Now Nancy ventures a question about the pictures hidden behind the closet wall. At first Granny is puzzled. Then she seems to remember.
“They’re behind the stovepipe,” she says. Grimacing with pain, she stretches her legs out slowly, and then, holding her head, she sinks back into her pillows and draws the quilt over her shoulders. “I’ll look for them one of these days—when I’m able.”
Jack photographs weeds, twigs, pond reflections, silhouettes of Robert against the sun with his arms flung out like a scarecrow’s. Sometimes he works in the evenings in his studio at home, drinking tequila sunrises and composing bizarre still lifes with lightbulbs, wine bottles, Tinkertoys, Lucite cubes. He makes arrangements of gourds look like breasts.
On the day Nancy tried to explain to Jack about her need to save Granny’s pictures, a hailstorm interrupted her. It was the only hailstorm she had ever seen in the North, and she had forgotten all about them. Granny always said a hailstorm meant that God was cleaning out his icebox. Nancy stood against a white Masonite wall mounted with a new series of photographs and looked out the window at tulips being smashed.
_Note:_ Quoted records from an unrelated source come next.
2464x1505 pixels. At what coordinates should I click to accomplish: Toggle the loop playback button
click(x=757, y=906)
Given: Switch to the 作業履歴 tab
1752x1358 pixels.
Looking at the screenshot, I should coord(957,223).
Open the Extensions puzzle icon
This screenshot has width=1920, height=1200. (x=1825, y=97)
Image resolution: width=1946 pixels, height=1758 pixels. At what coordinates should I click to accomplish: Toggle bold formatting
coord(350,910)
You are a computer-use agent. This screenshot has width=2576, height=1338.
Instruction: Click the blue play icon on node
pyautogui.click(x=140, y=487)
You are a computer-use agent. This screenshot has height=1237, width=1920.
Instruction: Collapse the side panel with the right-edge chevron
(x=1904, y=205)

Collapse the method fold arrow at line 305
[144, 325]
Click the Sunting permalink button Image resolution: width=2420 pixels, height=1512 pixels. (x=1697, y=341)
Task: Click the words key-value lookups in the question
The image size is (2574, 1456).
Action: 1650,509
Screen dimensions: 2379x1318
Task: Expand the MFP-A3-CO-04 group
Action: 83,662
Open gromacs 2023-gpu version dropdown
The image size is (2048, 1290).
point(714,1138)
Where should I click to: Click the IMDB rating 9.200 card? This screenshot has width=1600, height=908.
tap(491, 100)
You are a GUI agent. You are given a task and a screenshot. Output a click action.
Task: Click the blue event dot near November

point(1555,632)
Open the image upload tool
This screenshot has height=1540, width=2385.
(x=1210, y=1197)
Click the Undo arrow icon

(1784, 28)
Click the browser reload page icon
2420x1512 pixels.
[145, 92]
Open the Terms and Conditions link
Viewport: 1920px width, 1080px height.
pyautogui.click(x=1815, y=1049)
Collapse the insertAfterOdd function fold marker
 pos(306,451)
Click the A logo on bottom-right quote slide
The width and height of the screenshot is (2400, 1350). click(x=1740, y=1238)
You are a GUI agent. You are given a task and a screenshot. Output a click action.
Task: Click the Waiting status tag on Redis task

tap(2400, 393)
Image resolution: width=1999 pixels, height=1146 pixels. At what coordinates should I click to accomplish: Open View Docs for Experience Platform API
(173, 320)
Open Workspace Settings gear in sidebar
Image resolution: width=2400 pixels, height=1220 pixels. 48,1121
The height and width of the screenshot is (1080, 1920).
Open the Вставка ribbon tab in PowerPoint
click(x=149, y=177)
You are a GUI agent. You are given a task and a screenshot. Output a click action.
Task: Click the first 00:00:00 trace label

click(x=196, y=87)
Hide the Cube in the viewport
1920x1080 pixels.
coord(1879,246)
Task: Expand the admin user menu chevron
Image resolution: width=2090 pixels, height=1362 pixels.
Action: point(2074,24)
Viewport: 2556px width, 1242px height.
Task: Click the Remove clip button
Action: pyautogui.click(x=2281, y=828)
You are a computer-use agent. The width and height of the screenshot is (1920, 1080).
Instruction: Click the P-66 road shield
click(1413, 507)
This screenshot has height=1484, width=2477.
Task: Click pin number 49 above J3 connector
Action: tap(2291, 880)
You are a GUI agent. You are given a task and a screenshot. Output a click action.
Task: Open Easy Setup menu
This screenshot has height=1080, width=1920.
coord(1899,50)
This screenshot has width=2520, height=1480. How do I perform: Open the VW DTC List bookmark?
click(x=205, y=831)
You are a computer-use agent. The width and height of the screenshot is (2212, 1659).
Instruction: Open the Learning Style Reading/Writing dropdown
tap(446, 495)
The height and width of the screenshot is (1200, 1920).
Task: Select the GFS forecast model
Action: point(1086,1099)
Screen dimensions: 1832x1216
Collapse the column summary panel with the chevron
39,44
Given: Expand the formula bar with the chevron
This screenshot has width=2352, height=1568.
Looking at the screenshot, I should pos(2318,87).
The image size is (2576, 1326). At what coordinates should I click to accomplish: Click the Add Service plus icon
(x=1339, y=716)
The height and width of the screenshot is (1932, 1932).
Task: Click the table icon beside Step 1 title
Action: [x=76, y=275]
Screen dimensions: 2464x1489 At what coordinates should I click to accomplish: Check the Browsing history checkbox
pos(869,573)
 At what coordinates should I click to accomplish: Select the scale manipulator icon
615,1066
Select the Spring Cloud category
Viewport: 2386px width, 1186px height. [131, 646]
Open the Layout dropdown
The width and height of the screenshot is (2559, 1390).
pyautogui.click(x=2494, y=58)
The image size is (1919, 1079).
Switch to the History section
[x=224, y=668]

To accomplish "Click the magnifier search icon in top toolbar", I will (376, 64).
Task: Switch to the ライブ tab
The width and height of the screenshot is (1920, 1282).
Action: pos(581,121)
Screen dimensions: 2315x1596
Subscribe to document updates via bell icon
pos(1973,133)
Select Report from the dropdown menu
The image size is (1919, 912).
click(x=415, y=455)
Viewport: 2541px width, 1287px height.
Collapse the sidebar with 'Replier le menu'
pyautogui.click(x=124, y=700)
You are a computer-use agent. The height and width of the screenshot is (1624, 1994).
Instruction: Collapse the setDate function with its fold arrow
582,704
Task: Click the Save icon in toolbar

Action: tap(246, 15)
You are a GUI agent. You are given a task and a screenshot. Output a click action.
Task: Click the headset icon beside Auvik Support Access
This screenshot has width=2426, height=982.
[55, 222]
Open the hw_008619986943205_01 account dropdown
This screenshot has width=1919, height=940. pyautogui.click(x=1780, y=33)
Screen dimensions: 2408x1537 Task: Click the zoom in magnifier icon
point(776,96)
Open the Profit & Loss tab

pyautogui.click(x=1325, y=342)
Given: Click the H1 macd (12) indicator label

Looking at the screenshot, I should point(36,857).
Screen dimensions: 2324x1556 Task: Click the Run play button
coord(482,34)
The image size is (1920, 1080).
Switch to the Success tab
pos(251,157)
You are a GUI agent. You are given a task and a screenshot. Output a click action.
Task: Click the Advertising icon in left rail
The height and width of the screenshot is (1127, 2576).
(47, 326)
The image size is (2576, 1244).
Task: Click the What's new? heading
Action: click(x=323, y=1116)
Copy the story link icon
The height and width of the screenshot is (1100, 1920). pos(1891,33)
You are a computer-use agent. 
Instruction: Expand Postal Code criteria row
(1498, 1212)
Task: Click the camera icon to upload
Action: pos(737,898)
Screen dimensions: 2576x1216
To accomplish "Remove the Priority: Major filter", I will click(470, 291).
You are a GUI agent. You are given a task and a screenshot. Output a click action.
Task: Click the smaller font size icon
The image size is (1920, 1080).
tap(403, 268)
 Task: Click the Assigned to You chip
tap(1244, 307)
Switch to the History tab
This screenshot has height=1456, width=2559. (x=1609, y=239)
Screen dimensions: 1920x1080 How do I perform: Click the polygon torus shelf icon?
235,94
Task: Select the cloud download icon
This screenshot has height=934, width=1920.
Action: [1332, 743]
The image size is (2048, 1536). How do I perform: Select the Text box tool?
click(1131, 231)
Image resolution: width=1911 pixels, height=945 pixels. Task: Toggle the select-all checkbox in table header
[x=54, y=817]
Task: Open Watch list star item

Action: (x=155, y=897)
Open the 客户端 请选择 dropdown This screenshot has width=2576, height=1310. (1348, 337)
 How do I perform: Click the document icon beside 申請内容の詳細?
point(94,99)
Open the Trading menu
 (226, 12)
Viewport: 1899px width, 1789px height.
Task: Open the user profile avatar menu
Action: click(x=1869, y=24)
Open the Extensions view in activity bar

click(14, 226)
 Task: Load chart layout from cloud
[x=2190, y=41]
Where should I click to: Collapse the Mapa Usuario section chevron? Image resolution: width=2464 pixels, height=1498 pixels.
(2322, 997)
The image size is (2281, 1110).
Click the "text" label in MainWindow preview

The ice pellets littered the ground like shattered glass. Then, as suddenly as it had arrived, the hailstorm was over.
“Pictures didn’t used to be so common,” Nancy said. Jack’s trash can was stuffed with rejected prints, and Robert’s face was crumpled on top. “I want to keep Granny’s pictures as reminders.”
“If you think that will solve anything,” said Jack, squinting at a negative he was holding against the light.
“I want to see if she has one of Nancy Culpepper.”
“There was another one. She was a great-great-aunt or something, on my daddy’s side. She had the same name as mine.”
“There’s another one of you?” Jack said with mock disbelief.
“I’m a reincarnation,” she said, playing along.
“There’s nobody else like you. You’re one of a kind.”
Nancy turned away and stared deliberately at Jack’s pictures, which were held up by clear-headed pushpins, like translucent eyes dotting the wall. She examined them one by one, moving methodically down the row—stumps, puffballs, tree roots, close-ups of cat feet.
Nancy first learned about her ancestor on a summer Sunday a few years before, when she took her grandmother to visit the Culpepper graveyard, beside an oak grove off the Paducah highway. The old oaks had spread their limbs until they shaded the entire cemetery, and the tombstones poked through weeds like freak mushrooms. Nancy wandered among the graves, while Granny stayed beside her husband’s gravestone. It had her own name on it too, with a blank space for the date.